Monday, September 29, 2014

The Fault in Our Wild Cards

The way this year's National League wild card pairing came about showed a glaring flaw in the system.

First, a disclaimer. I have followed the Pirates since I was 6 years old. But my feelings about what transpired would be the same if Pittsburgh received the benefit of the system.

Going into the final day of the regular season, the Bucs trailed St. Louis by one game in the NL Central. Pittsburgh already had earned the first wild card, and the Giants had clinched the second.

Thus, the Pirates still had a mathematical chance to catch the Cardinals for the division title. It would take a lot -- Pittsburgh win at Cincinnati, St. Louis loss at last-place Arizona and another Pirates victory in a tie-breaker game.

Still, it was worth it for manager Clint Hurdle to go for it Sunday. With Gerrit Cole pitching then, instead of being saved for the wild card game, the Bucs would have a chance to get into the tiebreaker. At worst, they'd still be playing the wild card contest with a couple of starters unavailable. Best case, the Pirates would skip past the one-game playoff and have a couple of days for those starters to recover before going into the Division Series against the Dodgers.

Meanwhile -- well, not even meanwhile, but hours later -- the Giants would have nothing to play for. Whatever happened Sunday, they'd be heading to play in Pittsburgh Wednesday.

San Francisco's pitchers would be well rested. Even better rested than might be expected, because they saved battle-tested 18-game-winner Madison Bumgarner and are having him start against the Pirates.

Instead of Bumgarner, Sunday's starter was a wet-behind-the-ears rookie, I think Charlton Heston. The Pirates already had lost by that time. Manager Bruce Bochy said if the Pirates had won, Tim Lincecum would have started the regular-season finale. You can believe the skipper if you like.

If I had been in the position Bochy was in, I might have started Sophia Loren. He was rightly taking advantage of the situation was in.

My point was that he shouldn't have been put in that situation.

It makes little sense to have a team lose, on the field, the right to host the wild card game, but then have that advantage blunted if not eliminated because the opponent earning the home field has a chance at something bigger.

It's a problem, but I have a couple of solutions.

1. Mandate that every game on the last day of the season start at the same time -- let's say 4 p.m. Eastern, 1 p.m. Pacific. That way, a team in the race wouldn't receive the advantage of knowing how other games ended before they even throw a pitch. This move would eliminate the minor advantage created by the earth's rotation.

Another advantage would be that in years with tight races, MLB could take that take a lot of that TV time slot away from the NFL, and the baseball rights could be marketed to any number of networks.

2. More important: If you're going to have two wild cards in each league, Don't have them play only one game!

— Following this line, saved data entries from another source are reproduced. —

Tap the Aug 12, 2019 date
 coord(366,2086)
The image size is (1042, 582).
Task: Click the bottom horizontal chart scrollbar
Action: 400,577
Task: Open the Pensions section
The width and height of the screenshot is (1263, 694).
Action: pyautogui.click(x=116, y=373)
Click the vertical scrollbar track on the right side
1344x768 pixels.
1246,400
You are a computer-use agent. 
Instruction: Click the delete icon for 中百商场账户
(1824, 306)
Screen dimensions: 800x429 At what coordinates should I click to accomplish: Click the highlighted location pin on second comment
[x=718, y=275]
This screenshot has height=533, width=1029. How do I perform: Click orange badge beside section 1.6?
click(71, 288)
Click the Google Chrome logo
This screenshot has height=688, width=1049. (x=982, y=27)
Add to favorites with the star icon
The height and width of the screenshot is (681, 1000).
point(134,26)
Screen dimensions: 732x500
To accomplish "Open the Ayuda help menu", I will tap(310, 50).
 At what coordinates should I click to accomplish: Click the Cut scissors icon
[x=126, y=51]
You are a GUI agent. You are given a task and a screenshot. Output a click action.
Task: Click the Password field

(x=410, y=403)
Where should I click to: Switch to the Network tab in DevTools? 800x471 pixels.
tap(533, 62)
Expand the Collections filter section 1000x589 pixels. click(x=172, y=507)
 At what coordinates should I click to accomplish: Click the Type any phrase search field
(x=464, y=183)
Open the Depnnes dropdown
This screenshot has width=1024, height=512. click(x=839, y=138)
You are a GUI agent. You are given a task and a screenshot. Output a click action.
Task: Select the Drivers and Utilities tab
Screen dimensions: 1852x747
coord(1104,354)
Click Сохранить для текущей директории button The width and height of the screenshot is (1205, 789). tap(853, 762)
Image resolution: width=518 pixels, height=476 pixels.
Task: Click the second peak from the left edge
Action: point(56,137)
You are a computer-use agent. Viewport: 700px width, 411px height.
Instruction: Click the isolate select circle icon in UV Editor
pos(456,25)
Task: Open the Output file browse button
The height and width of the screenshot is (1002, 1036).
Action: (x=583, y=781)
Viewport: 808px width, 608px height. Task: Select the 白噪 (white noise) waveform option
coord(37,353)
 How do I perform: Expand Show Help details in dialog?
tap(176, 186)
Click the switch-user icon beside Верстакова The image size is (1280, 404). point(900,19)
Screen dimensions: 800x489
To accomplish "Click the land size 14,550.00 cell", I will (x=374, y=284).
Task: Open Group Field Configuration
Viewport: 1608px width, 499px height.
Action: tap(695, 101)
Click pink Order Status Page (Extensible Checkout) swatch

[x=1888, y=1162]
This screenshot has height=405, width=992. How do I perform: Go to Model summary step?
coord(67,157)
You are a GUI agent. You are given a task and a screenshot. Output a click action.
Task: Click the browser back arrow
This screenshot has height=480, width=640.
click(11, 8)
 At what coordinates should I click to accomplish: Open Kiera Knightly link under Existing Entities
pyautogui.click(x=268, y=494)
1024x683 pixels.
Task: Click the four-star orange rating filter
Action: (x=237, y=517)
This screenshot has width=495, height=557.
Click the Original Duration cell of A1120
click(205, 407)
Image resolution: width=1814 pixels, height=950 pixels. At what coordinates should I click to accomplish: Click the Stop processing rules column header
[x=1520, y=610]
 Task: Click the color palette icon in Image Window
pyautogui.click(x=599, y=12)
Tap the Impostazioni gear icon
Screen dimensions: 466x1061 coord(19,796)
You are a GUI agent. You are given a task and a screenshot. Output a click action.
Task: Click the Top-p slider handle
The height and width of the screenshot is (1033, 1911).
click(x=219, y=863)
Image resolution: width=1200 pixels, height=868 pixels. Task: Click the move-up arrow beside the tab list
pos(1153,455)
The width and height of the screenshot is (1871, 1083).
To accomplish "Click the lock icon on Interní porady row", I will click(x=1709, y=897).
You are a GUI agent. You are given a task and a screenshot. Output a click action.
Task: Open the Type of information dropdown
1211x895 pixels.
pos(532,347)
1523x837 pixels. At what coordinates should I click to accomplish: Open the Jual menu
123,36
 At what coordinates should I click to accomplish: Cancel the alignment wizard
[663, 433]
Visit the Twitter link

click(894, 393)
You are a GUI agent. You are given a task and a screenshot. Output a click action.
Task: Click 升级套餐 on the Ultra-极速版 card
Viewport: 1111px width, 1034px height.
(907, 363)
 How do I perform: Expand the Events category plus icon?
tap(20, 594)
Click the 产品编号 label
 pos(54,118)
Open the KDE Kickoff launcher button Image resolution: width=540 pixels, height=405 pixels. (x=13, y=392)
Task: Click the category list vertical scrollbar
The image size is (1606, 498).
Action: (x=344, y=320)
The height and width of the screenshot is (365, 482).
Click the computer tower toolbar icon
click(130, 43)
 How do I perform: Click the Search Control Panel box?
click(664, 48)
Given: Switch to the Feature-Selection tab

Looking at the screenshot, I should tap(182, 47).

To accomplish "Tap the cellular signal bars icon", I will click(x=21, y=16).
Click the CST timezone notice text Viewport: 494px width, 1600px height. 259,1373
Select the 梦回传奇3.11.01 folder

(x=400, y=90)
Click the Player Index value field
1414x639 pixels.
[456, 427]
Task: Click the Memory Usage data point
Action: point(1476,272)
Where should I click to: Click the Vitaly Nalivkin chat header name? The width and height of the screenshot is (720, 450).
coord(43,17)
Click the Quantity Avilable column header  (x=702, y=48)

They could play a best-of-three series during roughly the same amount of time the division champions have off before they begin the Division Series. The regular season ended Sunday. One league isn't starting its Division Series until Thursday. That's 1-2-3 days off, during which the league could play a 1-2-3-game wild card series.

That would soften the blow of one team's having to use an ace in the regular-season game while the team proven to be slightly inferior could line up its rotation however it wants. It would no longer be one sudden-death game.

If tiebreaker games are needed, they could still be played on the Monday after the season ends. That league could push its wild card series and one Division Series back a day.

But, you say, the wild cards might have to fly coast-to-coast overnight for the third game (or second, depending on whether the series format was 1-2 or 2-1). So what? That's tough. The division champs earned their time off, and it should be more difficult for the wild cards to win.

3. The third choice would be to go back to one wild card, but we'll never see that happen.